Harry Potter e o fenômeno da napsterização do mercado de livros
Por Daniela Moreira, repórter do IDG Now!
Publicada em 30 de agosto de 2007 às 07h00
Atualizada em 31 de agosto de 2007 às 11h58
Neste cenário, a internet desponta não como problema, mas como solução. Uma das alternativas para combater as cópias ilegais é a venda fragmentada de obras. É o que propõe o projeto Pasta do Professor, inaugurado no início deste semestre letivo pela Associação Brasileira de Direitos Reprográficos (ABDR).
O projeto prevê a criação de pastas virtuais com as bibliografias exigidas por cada disciplina - no modelo que já comum nos centros de cópias das universidades hoje -, onde serão postadas versões digitais dos trechos exigidos pelo professor. Em um ponto físico na faculdade, o aluno poderá comprar os trechos impressos, substituindo as cópias ilegais por exemplares legítimos.
O alvo são os alunos que precisam apenas de parte dos livros e que não são atendidos pelo mercado editorial hoje, segundo Bruno de Carli, porta-voz da ABDR, que reúne diversas editoras do ramo de livros técnicos e científicos. “Nós vendemos litros, quando o consumidor quer comprar 100ml”, compara o executivo.
O diretor do Centro de Tecnologia e Sociedade da Fundação Getúlio Vargas e chairman da iCommons, Ronaldo Lemos, conta que em 2002 a faculdade procurou as editoras para propor este tipo de acordo, sem sucesso. “Já chega tarde”, aponta. Autor do livro "Direito, Tecnologia e Cultura", que está integralmente disponível na web, Lemos conta que a versão online tem, em média, quatro vezes menos downloads do que o número de unidades físicas vendidas.

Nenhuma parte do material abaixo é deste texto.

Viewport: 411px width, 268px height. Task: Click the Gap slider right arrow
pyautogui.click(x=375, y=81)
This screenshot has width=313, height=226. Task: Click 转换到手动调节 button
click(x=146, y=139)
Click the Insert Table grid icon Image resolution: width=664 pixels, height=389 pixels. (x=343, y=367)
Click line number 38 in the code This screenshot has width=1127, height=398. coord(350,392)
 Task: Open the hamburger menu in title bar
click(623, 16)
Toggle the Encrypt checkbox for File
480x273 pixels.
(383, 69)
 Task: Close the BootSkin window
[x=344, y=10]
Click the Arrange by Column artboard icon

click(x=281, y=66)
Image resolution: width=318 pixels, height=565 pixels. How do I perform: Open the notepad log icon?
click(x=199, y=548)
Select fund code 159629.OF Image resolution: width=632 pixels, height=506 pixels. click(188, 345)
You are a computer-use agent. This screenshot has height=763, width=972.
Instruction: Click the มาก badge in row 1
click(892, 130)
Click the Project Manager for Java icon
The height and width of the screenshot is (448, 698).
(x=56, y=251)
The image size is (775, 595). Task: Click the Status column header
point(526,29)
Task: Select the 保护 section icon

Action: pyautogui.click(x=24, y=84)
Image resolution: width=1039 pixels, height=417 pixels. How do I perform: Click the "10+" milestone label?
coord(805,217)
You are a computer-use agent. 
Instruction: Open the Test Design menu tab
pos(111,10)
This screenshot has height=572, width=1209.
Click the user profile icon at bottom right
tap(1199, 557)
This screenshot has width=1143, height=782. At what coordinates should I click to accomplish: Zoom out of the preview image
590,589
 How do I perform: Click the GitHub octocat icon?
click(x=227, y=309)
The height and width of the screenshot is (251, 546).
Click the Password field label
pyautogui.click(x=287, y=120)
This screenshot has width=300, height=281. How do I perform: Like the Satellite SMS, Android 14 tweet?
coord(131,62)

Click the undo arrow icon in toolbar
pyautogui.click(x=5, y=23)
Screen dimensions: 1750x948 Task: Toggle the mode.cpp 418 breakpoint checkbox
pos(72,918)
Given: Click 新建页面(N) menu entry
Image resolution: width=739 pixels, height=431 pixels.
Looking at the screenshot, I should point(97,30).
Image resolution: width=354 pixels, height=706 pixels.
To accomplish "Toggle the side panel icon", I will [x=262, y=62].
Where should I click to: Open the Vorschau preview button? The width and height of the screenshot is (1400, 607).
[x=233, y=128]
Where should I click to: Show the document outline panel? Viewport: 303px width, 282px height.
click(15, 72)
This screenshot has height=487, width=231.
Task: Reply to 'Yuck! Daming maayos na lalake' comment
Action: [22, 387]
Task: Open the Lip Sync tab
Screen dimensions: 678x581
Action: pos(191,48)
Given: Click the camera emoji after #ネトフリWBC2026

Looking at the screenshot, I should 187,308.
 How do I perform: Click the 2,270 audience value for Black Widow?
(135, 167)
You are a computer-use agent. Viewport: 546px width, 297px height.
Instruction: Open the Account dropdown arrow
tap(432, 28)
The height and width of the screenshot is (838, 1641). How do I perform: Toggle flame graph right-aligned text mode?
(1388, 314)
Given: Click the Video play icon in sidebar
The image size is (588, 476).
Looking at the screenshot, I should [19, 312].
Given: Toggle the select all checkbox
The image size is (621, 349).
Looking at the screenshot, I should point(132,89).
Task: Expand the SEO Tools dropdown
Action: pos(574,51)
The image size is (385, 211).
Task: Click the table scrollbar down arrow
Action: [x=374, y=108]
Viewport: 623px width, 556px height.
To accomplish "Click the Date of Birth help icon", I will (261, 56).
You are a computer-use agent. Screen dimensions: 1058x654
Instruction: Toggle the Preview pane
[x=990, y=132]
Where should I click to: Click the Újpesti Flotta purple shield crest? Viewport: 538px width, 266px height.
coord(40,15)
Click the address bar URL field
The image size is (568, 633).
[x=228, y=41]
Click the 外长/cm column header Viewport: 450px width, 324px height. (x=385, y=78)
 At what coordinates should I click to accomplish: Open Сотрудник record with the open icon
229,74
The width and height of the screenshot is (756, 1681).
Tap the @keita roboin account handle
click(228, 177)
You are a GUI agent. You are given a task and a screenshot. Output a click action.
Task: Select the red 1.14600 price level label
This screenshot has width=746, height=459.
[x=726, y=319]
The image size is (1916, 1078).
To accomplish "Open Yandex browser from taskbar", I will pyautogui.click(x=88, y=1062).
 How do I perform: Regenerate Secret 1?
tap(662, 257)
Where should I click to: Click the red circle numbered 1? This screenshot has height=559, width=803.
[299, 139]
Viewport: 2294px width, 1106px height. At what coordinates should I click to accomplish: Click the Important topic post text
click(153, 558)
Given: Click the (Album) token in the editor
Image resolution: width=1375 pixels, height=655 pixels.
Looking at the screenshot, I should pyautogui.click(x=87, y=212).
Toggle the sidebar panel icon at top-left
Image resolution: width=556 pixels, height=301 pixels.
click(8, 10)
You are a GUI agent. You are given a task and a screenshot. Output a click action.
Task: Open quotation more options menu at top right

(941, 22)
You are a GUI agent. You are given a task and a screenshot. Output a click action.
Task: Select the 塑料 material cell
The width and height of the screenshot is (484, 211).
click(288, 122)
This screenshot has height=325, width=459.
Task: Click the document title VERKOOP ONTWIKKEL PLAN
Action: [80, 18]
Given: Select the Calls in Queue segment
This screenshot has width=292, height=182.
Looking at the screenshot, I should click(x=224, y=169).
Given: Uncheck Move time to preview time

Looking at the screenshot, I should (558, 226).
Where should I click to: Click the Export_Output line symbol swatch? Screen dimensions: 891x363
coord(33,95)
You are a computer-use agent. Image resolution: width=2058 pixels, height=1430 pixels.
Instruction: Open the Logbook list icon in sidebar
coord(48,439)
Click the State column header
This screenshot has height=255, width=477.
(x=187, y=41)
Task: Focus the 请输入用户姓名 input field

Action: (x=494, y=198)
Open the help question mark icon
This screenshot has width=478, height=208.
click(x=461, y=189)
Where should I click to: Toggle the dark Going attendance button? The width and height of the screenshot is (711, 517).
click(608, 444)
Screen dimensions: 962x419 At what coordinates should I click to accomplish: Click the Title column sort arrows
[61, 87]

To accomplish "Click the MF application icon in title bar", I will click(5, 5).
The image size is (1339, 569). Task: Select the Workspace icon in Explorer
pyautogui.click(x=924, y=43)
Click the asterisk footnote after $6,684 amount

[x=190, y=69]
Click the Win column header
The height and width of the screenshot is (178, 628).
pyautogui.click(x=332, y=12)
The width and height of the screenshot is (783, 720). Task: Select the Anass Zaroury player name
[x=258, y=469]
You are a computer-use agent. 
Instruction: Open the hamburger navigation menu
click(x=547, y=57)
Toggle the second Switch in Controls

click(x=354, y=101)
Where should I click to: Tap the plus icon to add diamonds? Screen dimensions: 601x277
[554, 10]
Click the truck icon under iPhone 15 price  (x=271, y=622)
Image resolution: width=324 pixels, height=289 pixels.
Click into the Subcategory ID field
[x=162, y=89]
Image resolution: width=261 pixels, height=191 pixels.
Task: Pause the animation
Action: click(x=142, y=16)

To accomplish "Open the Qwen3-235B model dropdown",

Não é só na área acadêmica que os e-books ainda não se configuram como uma ameaça para a indústria. Basta lembrar que quase todos os best sellers do momento podem ser baixados na web - o que não chega a afetar, contudo, seu desempenho nas prateleiras. Voltando ao exemplo da pottermania, a própria comunidade que traduziu o último Harry Potter recomenda na página inicial: “Comprem o livro em novembro!”.
A franquia é outro ótimo exemplo para ilustrar como os efeitos da pirataria digital ainda são diminutos. Todos os livros do bruxo estão disponíveis integralmente na web - desde o primeiro até o sétimo -, o que não impediu que a série batesse recorde após recorde de vendas, acumulando mais de 350 milhões de exemplares vendidos. A editora Rocco, que publica a série no Brasil, já se manifestou dizendo que não vai processar o grupo que traduziu o último livro.